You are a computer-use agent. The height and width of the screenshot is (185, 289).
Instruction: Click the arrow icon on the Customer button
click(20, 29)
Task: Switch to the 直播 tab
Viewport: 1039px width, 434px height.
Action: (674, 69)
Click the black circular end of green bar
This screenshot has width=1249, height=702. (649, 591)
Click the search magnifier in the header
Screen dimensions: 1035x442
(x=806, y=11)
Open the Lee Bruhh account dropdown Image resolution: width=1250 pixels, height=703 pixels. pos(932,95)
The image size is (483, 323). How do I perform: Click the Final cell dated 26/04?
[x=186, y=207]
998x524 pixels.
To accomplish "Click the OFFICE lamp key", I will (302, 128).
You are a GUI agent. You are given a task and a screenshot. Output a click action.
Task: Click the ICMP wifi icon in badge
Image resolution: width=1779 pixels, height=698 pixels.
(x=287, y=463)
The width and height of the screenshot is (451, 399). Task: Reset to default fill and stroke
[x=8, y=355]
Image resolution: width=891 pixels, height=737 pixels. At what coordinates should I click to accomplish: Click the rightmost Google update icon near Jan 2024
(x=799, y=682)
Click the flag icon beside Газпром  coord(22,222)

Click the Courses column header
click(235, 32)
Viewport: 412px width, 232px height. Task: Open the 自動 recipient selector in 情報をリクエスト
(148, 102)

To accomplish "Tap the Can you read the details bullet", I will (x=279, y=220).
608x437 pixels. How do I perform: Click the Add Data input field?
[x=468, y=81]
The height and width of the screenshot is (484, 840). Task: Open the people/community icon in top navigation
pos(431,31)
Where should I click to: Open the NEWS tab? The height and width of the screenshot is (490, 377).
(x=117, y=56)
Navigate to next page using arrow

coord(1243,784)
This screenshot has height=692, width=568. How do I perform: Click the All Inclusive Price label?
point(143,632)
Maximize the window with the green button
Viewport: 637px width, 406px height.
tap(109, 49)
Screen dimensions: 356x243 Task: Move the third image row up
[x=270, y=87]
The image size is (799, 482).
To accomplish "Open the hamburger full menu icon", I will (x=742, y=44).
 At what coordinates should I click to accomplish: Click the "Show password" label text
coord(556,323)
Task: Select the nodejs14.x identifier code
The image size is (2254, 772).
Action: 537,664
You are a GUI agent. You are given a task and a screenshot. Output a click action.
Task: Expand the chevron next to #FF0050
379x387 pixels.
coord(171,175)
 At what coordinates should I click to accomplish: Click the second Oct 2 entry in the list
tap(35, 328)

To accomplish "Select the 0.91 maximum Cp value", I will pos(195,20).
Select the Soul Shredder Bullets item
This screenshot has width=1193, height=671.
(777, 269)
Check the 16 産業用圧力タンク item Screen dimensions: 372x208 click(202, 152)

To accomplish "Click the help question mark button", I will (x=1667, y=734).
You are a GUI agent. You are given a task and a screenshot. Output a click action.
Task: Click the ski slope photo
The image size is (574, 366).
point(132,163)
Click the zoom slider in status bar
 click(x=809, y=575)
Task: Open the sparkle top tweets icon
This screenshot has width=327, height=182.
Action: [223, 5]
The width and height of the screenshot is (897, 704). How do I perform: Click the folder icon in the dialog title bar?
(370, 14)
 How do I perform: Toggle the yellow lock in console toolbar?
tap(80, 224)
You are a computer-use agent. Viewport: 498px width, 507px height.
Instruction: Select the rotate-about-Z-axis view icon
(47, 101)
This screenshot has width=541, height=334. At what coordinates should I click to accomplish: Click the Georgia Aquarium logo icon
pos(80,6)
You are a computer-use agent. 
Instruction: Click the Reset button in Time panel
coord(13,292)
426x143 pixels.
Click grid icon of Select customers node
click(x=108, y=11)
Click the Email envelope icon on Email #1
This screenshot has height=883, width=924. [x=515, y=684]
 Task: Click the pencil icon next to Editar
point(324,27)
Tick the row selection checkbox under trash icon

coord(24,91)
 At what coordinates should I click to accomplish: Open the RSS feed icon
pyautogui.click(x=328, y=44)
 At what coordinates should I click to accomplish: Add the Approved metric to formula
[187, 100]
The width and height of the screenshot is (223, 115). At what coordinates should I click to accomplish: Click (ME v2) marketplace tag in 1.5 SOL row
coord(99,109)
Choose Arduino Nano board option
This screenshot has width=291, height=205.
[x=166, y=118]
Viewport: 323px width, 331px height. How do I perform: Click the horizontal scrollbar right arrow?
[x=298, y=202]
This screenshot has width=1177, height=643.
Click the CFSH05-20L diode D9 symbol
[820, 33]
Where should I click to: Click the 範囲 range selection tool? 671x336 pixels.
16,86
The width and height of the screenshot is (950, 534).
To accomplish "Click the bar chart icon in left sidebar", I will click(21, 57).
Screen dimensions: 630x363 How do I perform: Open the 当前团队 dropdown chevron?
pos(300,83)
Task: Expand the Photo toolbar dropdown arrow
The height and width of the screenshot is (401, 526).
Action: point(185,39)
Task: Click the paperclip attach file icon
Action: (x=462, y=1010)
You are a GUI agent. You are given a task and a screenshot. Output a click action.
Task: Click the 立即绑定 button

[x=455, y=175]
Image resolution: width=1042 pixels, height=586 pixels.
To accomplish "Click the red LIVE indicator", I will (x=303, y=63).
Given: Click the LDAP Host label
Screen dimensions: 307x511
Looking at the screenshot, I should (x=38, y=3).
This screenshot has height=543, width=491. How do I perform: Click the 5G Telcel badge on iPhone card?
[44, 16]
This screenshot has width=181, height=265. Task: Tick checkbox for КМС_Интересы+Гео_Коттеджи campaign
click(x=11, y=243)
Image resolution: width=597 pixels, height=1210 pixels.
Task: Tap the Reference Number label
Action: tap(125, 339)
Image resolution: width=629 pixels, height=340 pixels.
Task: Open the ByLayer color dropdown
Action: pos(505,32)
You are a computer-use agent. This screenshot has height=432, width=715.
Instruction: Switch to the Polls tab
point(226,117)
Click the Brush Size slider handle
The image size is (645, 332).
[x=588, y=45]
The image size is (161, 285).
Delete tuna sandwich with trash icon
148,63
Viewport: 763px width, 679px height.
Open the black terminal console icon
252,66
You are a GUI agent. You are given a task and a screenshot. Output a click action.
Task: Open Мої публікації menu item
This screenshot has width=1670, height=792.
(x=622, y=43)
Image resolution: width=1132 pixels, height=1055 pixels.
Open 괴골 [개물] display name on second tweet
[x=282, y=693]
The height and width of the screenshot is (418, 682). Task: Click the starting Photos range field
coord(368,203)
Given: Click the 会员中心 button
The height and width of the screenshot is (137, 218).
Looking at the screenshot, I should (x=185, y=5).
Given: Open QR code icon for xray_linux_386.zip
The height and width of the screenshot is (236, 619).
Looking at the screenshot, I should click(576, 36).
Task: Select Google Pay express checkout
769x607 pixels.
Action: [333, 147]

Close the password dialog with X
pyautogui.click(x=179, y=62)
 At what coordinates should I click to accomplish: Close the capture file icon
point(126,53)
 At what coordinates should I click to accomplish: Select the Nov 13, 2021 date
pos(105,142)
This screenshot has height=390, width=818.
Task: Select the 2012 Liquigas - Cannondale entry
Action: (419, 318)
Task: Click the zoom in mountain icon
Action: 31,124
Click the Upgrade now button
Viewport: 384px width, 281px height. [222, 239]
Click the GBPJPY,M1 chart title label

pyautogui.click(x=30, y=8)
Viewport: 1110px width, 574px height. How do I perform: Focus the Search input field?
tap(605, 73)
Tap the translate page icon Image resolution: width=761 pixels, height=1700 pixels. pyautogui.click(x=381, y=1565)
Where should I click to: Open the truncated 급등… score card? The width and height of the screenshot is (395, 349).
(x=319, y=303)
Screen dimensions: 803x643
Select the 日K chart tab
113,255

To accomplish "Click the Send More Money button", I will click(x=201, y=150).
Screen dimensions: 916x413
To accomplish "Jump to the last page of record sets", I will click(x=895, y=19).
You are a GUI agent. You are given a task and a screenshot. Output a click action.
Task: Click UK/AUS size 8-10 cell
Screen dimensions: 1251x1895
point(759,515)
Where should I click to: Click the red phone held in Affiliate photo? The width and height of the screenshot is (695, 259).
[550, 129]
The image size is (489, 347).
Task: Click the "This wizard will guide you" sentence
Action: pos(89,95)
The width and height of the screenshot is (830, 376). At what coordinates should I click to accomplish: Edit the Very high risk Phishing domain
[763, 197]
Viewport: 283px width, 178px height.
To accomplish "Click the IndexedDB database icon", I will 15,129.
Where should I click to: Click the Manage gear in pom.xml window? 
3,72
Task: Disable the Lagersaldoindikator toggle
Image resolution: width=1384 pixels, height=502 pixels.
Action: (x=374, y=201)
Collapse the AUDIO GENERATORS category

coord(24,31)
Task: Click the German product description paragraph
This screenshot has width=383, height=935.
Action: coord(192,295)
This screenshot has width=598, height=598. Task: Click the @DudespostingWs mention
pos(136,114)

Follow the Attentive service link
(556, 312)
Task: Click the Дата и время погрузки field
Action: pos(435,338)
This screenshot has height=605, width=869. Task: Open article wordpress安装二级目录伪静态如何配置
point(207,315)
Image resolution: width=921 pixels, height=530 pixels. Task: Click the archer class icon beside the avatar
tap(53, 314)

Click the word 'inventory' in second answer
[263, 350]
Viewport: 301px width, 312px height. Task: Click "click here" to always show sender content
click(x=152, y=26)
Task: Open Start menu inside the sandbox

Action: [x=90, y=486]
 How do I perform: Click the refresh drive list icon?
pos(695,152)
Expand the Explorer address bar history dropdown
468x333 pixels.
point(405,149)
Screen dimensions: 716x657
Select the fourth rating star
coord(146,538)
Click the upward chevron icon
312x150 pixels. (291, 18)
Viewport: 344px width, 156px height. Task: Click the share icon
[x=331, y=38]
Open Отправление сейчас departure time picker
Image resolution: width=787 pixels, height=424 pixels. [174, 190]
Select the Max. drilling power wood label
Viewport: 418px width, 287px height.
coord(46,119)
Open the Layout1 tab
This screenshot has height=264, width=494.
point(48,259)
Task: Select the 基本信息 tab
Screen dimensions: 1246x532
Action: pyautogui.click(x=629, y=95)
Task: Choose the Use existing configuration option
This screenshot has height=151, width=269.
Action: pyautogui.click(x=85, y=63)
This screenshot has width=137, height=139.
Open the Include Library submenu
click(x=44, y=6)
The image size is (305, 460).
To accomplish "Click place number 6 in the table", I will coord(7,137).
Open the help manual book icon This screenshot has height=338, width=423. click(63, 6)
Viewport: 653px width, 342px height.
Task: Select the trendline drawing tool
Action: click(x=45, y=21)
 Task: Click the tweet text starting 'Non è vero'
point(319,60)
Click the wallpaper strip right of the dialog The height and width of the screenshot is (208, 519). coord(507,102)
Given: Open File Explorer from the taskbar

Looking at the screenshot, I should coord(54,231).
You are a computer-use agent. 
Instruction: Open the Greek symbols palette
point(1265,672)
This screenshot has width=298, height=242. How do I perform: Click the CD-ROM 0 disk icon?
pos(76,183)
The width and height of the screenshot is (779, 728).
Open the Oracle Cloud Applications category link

◆ ◆ ◆ ◆ ◆

Throughout the data above, report every line that contains the string "computer".

You are a computer-use agent. The height and width of the screenshot is (185, 289).
You are a computer-use agent. Viewport: 498px width, 507px height.
You are a computer-use agent. 
You are a computer-use agent. This screenshot has height=432, width=715.
You are a computer-use agent. 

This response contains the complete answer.